***** TEXT TO READ

The multipath subsection recognizes the following attributes:
- wwid
- (Mandatory) World Wide Identifier. Detected multipath maps are matched against this attribute. Note that, unlike the wwid attribute in the blacklist section, this is not a regular expression or a substring; WWIDs must match exactly inside the multipaths section.
- alias
- Symbolic name for the multipath map. This takes precedence over a an entry for the same WWID in the bindings_file.
The following attributes are optional; if not set the default values are taken from the overrides, devices, or defaults section:
- path_grouping_policy
- path_selector
- prio
- prio_args
- failback
- rr_weight
- no_path_retry
- rr_min_io
- rr_min_io_rq
- flush_on_last_del
- features
- reservation_key
- user_friendly_names
- deferred_remove
- san_path_err_threshold
- san_path_err_forget_rate
- san_path_err_recovery_time
- marginal_path_err_sample_time
- marginal_path_err_rate_threshold
- marginal_path_err_recheck_gap_time
- marginal_path_double_failed_time
- delay_watch_checks
- delay_wait_checks
- skip_kpartx
- max_sectors_kb
- ghost_delay
devices section¶
- Important:
- The built-in hardware device table of multipath-tools is created by members of the Linux community in the hope that it will be useful. The existence of an entry for a given storage product in the hardware table does not imply that the product vendor supports, or has tested, the product with multipath-tools in any way. Always consult the vendor's official documentation for support-related information.
multipath-tools have a built-in device table with reasonable defaults for more than 100 known multipath-capable storage devices. The devices section can be used to override these settings. If there are multiple matches for a given device, the attributes of all matching entries are applied to it. If an attribute is specified in several matching device subsections, later entries take precedence. Thus, entries in files under config_dir (in reverse alphabetical order) have the highest precedence, followed by entries in /etc/multipath.conf; the built-in hardware table has the lowest precedence. Inside a configuration file, later entries have higher precedence than earlier ones.
The only recognized attribute for the devices section is the device subsection. Devices detected in the system are matched against the device entries using the vendor, product, and revision fields, which are all POSIX Extended regular expressions (see regex(7)).
The vendor, product, and revision fields that multipath or multipathd detect for devices in a system depend on the device type. For SCSI devices, they correspond to the respective fields of the SCSI INQUIRY page. In general, the command 'multipathd show paths format "%d %s"' command can be used to see the detected properties for all devices in the system.
The device subsection recognizes the following attributes:
- vendor
- (Mandatory) Regular expression to match the vendor name.
- product
- (Mandatory) Regular expression to match the product name.
- revision
- Regular expression to match the product revision. If not specified, any revision matches.

**********
***** DATA RECORDS

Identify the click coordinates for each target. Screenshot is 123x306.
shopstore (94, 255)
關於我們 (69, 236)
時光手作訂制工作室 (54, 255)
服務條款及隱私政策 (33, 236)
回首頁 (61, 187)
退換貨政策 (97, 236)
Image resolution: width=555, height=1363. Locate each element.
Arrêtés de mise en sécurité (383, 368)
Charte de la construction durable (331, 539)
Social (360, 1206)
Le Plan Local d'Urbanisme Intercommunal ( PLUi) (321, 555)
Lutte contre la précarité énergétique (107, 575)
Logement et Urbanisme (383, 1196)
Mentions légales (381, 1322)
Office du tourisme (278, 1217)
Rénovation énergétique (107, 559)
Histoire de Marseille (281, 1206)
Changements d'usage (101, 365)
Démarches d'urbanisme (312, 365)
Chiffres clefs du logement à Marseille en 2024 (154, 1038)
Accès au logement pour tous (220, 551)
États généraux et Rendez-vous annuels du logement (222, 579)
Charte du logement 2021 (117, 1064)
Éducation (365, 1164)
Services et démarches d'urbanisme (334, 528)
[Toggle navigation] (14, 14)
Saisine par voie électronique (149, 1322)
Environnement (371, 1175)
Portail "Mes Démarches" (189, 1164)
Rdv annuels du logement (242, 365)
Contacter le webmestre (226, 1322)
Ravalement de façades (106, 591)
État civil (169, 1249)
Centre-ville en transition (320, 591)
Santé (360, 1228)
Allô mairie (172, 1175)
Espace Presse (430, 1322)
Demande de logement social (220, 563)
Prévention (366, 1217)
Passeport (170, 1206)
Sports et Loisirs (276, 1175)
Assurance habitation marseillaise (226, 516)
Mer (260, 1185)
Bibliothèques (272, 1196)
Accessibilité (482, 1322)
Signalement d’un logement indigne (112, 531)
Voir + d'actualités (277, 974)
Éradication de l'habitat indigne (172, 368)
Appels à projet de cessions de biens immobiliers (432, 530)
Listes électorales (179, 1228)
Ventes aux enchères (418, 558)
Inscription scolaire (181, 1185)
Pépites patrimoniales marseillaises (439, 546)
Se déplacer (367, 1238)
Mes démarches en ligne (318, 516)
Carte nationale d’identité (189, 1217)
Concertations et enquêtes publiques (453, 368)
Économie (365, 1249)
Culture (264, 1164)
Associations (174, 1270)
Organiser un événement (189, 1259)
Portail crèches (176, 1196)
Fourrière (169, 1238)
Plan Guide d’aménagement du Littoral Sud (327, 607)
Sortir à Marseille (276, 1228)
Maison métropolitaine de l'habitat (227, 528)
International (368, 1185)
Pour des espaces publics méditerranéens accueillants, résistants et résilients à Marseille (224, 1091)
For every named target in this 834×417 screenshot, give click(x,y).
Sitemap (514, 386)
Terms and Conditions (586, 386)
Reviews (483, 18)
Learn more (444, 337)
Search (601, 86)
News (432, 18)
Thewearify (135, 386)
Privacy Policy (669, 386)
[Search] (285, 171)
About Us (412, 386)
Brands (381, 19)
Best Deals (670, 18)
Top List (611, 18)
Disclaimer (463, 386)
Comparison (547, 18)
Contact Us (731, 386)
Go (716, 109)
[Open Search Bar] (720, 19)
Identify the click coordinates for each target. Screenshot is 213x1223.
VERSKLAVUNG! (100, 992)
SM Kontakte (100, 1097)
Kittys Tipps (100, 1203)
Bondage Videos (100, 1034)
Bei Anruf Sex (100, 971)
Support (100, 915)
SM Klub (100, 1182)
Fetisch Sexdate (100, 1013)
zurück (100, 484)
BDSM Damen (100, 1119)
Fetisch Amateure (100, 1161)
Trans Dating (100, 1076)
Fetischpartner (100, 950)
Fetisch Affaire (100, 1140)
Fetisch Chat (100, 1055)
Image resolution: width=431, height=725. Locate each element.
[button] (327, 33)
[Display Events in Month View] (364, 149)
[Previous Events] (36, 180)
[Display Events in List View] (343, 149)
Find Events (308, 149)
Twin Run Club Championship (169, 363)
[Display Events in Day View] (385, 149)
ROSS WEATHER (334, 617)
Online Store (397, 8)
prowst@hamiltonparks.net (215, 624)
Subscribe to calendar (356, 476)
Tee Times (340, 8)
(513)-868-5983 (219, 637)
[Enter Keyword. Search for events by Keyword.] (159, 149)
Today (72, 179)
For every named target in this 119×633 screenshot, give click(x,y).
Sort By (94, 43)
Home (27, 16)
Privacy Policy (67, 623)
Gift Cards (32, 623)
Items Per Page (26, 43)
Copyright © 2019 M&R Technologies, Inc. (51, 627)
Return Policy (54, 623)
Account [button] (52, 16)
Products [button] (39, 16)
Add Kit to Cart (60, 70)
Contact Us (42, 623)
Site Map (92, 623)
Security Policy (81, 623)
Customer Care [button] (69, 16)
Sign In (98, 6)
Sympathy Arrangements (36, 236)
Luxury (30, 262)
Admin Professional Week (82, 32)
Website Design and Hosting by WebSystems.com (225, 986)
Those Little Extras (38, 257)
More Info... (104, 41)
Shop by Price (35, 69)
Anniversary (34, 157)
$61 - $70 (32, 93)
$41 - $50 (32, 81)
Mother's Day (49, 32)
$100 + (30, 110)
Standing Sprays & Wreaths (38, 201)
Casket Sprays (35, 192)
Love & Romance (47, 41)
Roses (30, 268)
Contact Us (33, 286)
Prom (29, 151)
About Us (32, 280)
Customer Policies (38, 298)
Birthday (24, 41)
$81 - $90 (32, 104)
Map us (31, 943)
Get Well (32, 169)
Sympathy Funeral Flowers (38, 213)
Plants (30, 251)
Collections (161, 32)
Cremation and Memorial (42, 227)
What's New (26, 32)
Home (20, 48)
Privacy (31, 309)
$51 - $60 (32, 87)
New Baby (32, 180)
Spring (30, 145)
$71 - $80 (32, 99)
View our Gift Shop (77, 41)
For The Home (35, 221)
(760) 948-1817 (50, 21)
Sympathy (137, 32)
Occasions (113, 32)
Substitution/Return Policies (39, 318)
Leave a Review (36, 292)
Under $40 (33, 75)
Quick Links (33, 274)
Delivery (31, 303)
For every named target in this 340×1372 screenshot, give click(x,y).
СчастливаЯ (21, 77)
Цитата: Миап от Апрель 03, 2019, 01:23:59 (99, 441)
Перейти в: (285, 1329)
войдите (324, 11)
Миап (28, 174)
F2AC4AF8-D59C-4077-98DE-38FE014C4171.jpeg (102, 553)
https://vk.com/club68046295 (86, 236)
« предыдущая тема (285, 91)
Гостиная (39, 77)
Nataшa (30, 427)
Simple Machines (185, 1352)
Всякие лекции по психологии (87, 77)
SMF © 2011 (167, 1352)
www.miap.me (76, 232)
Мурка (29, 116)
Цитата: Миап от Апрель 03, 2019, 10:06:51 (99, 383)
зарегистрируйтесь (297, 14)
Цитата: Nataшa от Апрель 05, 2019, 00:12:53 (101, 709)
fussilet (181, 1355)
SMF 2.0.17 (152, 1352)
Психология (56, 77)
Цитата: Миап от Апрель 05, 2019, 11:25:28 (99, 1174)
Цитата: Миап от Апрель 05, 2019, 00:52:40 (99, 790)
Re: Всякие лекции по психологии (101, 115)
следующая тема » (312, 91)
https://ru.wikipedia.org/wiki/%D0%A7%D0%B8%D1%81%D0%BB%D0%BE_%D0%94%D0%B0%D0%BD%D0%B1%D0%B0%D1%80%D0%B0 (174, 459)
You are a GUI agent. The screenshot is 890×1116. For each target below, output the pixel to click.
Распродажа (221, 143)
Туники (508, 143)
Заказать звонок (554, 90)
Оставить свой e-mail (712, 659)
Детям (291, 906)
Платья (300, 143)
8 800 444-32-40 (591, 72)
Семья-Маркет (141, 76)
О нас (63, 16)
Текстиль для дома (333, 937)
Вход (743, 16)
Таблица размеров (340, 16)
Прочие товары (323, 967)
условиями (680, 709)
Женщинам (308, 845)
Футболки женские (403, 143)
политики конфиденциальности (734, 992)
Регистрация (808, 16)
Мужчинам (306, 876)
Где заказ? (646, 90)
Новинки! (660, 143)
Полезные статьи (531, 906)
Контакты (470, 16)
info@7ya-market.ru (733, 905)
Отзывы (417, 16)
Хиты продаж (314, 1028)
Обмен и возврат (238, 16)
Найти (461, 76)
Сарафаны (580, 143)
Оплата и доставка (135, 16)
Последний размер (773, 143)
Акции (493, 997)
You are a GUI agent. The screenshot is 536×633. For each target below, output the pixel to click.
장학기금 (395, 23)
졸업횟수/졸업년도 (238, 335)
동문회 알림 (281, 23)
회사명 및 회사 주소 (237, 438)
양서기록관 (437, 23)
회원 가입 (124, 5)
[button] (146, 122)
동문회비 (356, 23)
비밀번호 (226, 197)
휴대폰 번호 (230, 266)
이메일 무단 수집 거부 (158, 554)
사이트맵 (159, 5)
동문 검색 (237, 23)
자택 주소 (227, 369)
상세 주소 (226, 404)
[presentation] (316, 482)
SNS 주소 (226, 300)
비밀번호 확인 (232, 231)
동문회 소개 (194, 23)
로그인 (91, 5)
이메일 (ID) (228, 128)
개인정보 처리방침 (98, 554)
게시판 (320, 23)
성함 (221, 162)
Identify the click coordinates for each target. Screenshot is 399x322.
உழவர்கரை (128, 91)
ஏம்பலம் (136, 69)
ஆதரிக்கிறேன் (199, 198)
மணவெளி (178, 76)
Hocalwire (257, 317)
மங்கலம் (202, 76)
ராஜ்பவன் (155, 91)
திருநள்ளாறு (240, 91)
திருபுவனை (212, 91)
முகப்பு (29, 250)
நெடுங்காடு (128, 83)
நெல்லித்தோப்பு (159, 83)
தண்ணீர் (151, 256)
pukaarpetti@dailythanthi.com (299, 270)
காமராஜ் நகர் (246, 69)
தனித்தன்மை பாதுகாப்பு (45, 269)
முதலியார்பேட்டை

**********

GIVEN TASK 1:
Answer these questions using the multipath configuration text:
(a) Inside the multipaths section, how must a WWID match a detected multipath map?
(b) Which source of device settings has the lowest precedence?
(c) Which product revisions match when the revision field is not specified?
GIVEN TASK 2: Write the next part of the multipath configuration text, picking up right after its last sentence.

WRITTEN RESPONSE 1:
(a) It must match exactly, because there it is neither a regular expression nor a substring.
(b) The built-in hardware table.
(c) Any revision matches.

WRITTEN RESPONSE 2:
- product_blacklist
- Products with the given vendor matching this string are blacklisted. This is equivalent to a device entry in the blacklist section with the vendor attribute set to this entry's vendor, and the product attribute set to the value of product_blacklist.
- alias_prefix
- The user_friendly_names prefix to use for this device type, instead of the default "mpath".
- vpd_vendor
- The vendor specific vpd page information, using the vpd page abbreviation. The vpd page abbreviation can be found by running sg_vpd -e. multipathd will use this information to gather device specific information that can be displayed with the %g wildcard for the multipathd show maps format and multipathd show paths format commands. Currently only the hp3par vpd page is supported.
- hardware_handler
- The hardware handler to use for this device type. The following hardware handler are implemented:
- 1 emc
- (Hardware-dependent) Hardware handler for DGC class arrays as CLARiiON CX/AX and EMC VNX families with Failover Mode 1 (Passive Not Ready(PNR)).
- 1 rdac
- (Hardware-dependent) Hardware handler for LSI/Engenio/NetApp RDAC class as NetApp SANtricity E/EF Series and rebranded arrays, with "Linux DM-MP (Kernel 3.9 or earlier)" option.
- 1 hp_sw
- (Hardware-dependent) Hardware handler for HP/COMPAQ/DEC HSG80 and MSA/HSV arrays with Active/Standby mode exclusively.
- 1 alua
- (Hardware-dependent) Hardware handler for SCSI-3 ALUA compatible arrays.
- 1 ana
- (Hardware-dependent) Hardware handler for NVMe ANA compatible arrays.
The default is: <unset>
Important Note: Linux kernels 4.3 and newer automatically attach a device handler to known devices (which includes all devices supporting SCSI-3 ALUA) and disallow changing the handler afterwards. Setting hardware_handler for such devices on these kernels has no effect.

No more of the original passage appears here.